The broadfork is a long U-shaped fork that allows the soil to be worked at about 30 centimeters deep without turning it over. In our gardens, this tool is the ideal complement to the rest of our equipment, which works more on the surface of the ground. Its operation is very simple. Just to gain a foothold on the crossbar while pulling the handles backward, which causes the teeth up. It is an ergonomic tool that allows you to work with your back always straight.

At a good pace, the use of the broadfork on an entire plot (16 boards of 30 meters) requires less than an hour of work.


One would think that, on a commercial scale, the work with this tool is too laborious. However, you should know that there are very few alternatives. The broadfork is therefore a solution simple and economical to ensure you have a well-ventilated floor. All in all, I consider that the advantages of this tool are too great to let laziness dictate our practices. It should be specified, by cons, that we do not use it systematically before each sowing, but only for crops whose roots benefit from tillage in depth.


The broadfork is a tool that was invented in France by André Grelin, in the 1960s. Our company uses the name of this tool because we found that the broadfork was emblematic of a manual, ecological, and efficient work in gardening organic.


Tarpaulins and ground cover before crops

One of the main discoveries we have made over the years is the use of tarpaulins' ground cover to prepare the soil for planting. A of the big problems to be solved was to arrive at clean a bed of crop residues and weeds without having to use a rotary tiller. For a while, we stubbed out our planks by hand, with the idea of ​​using the crop residues as compost material.

But it was too long a job. A bit by luck, we started using treated black polyethylene tarpaulins that we had bought for other reasons. We quickly noticed that it was a very effective technique: three weeks of ground cover with these tarps destroy all crop residues, leaving a very clean board surface.

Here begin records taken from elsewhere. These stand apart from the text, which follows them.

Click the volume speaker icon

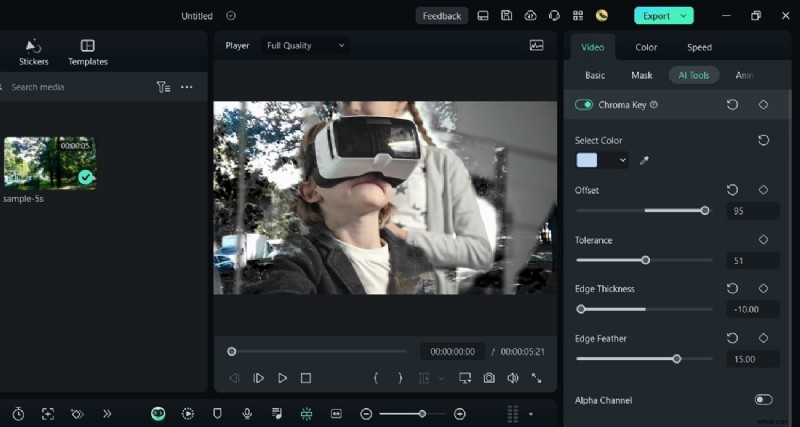[x=512, y=378]
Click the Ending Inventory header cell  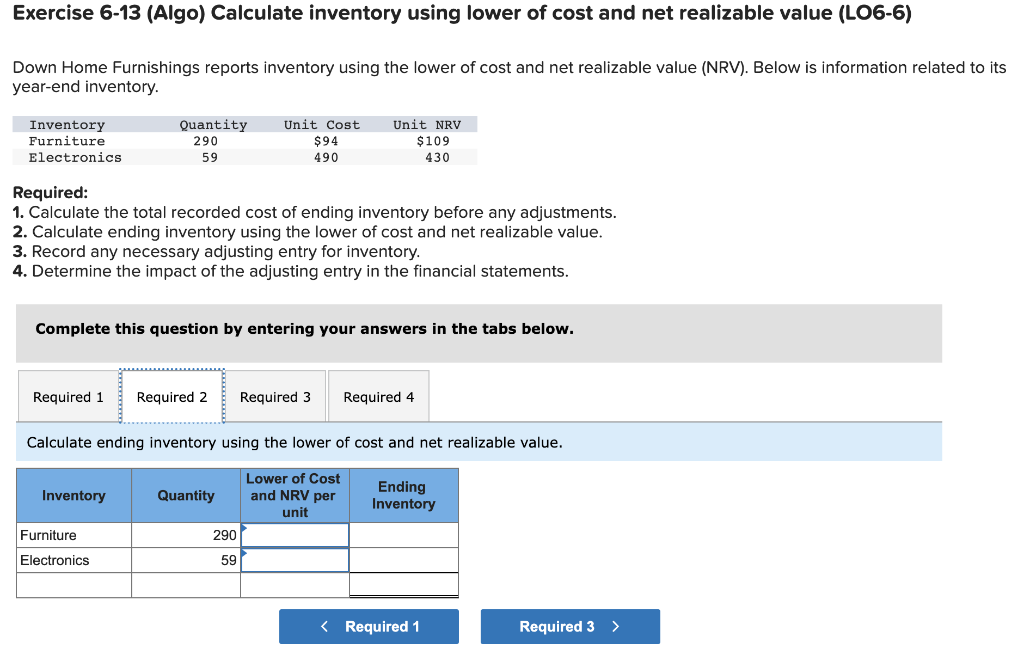[403, 495]
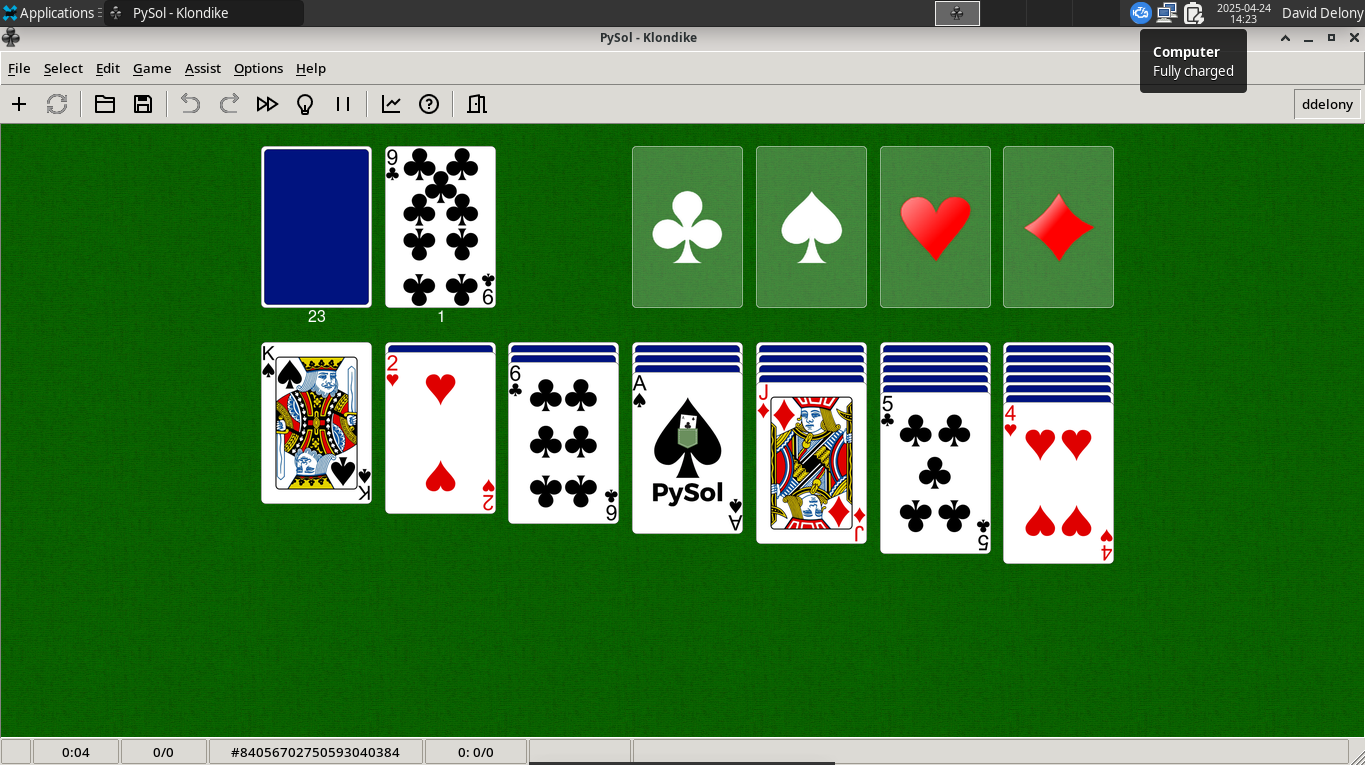Open the Assist menu

point(203,68)
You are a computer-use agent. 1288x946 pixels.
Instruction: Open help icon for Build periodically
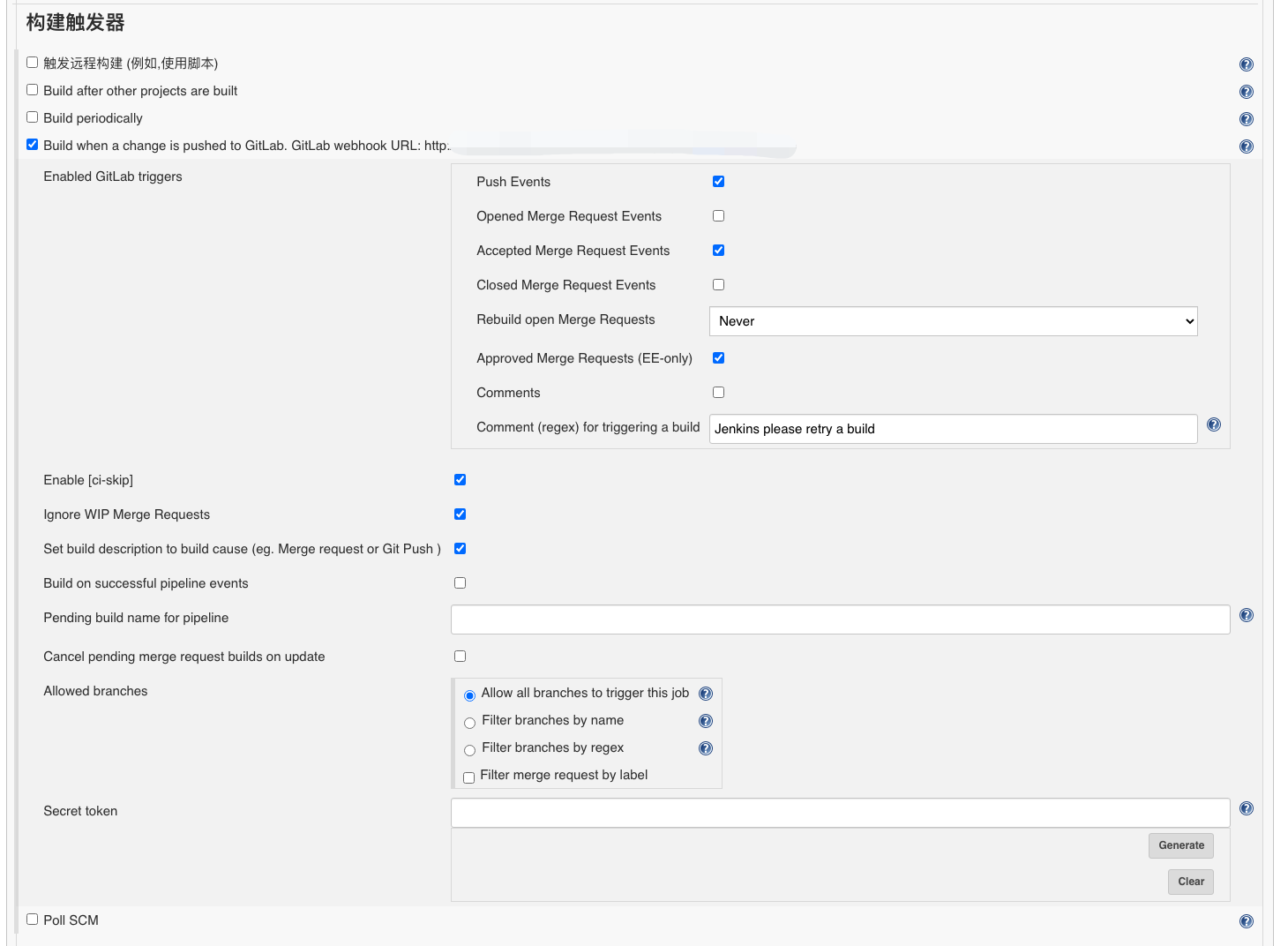(1246, 119)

After several tests, we also noticed that this technique decreases considerably the presence of weeds in crops subsequent. The explanation is simple: weeds germinate under the tarpaulin, which creates humid and hot conditions, before being destroyed by the absence of light. As for the mulching of crops, I believe that this practice is also beneficial to the soil. At least we see regularly an impressive presence of worms when we remove the tarpaulins, which is a good sign. While researching the issue, we found that producers French people widely used this technique (called "occultation") to reduce, or even eliminate, the presence of weeds in their fields.

The future of minimal tillage

Minimal tillage is increasingly discussed by experts in agricultural science, whose interest in the biological approach keeps increasing. Terms like "living substrate" and "equilibrium fragile ”are now cited as synonyms for good agricultural practices, and I welcome that. same if nothing has yet been gained in terms of eliminating synthetic herbicides, agronomy modern seems to better measure the importance of soil health. I am hopeful that techniques and tools that further enhance microbial life and

the structure of soils will emerge from the exchange of information on an international scale. The work of a gardener-market gardener can and must be part of this research and development process.

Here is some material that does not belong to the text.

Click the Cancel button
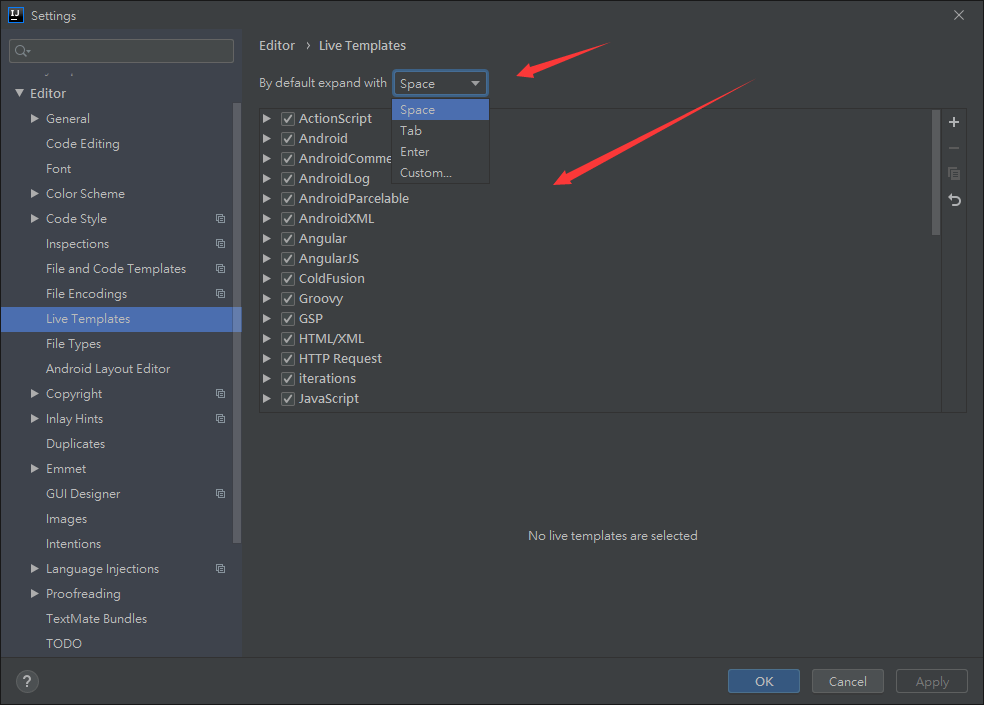Image resolution: width=984 pixels, height=705 pixels. click(x=847, y=681)
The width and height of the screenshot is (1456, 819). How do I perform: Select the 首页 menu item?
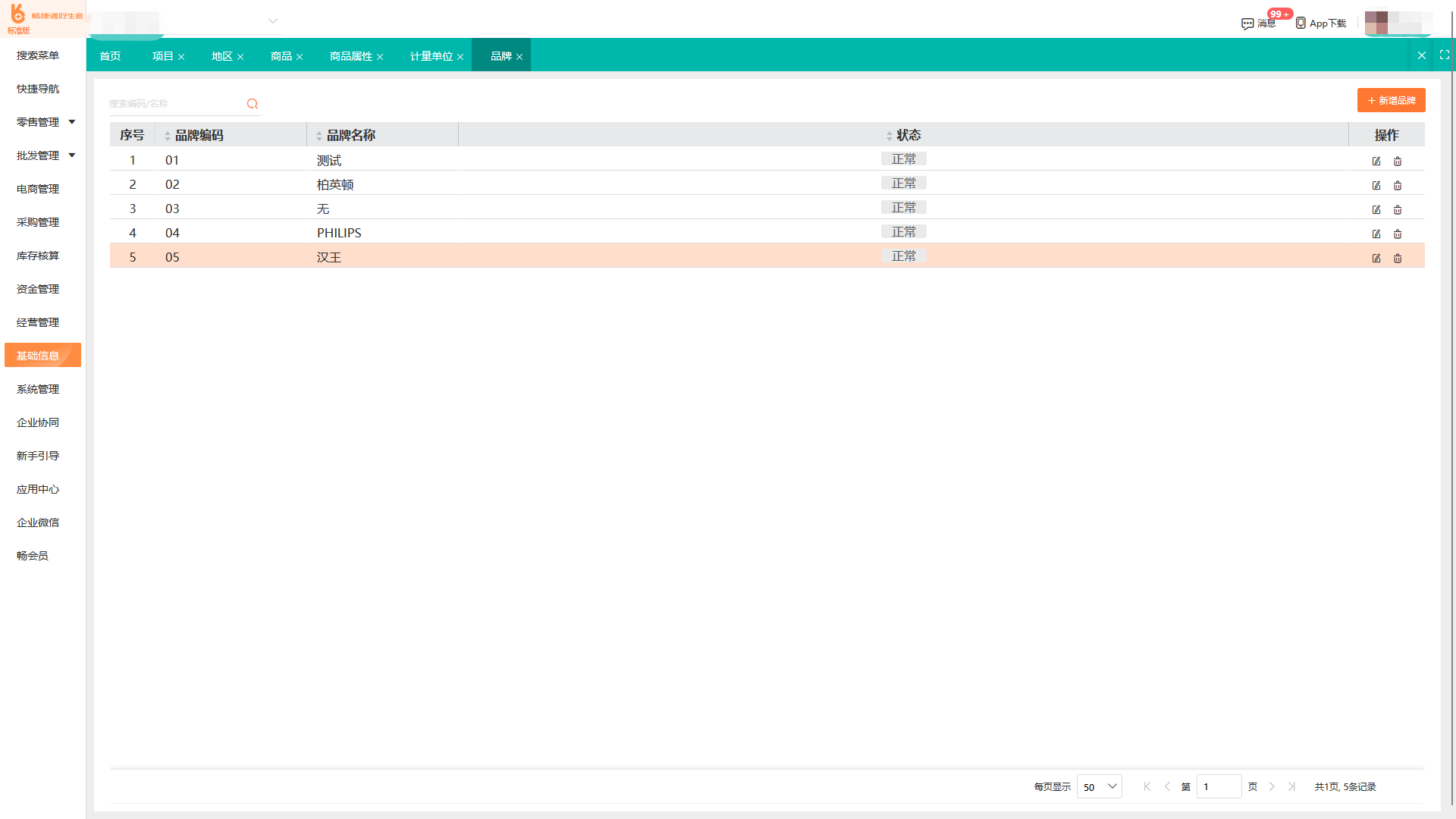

Moreover, it was Eliot Coleman who provoked with us a first reflection on the advantage of developing surface tillage techniques. At our farm, we have adopted some of his suggestions, as well as various tools that he has helped develop itself over the past 20 years. After several adjustments, we found a balance between theory and practice so that today our method of soil preparation gives satisfactory results both in terms of yields and resulting savings in effmts (or energy).

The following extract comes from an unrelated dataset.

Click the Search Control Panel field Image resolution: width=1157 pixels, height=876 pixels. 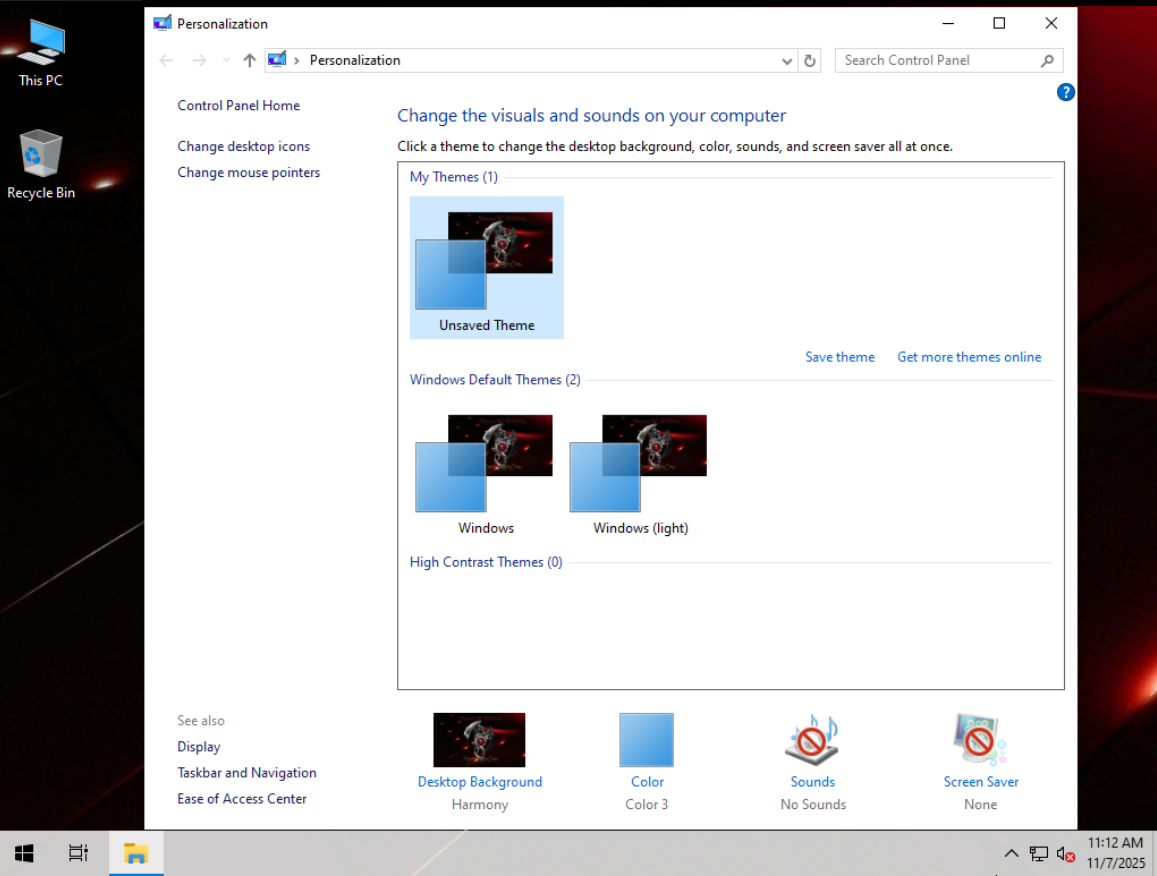point(935,60)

Having said that, I am convinced this is just the start and that by remaining attentive to new ideas and strategies, we will find out how to make it even more efficient ecological approach to the work of

ground. 


For those who are starting an agricultural project, one dimension seems important to me to specify: if minimal tillage is an idea that you inspire, it should be more in line with an approach than in a doctrine. The important, during the first years, is to manage to produce vegetables and we must not dismiss too quickly solutions tested by seasoned market gardeners, even if they do not seem "ideal"

in your eyes.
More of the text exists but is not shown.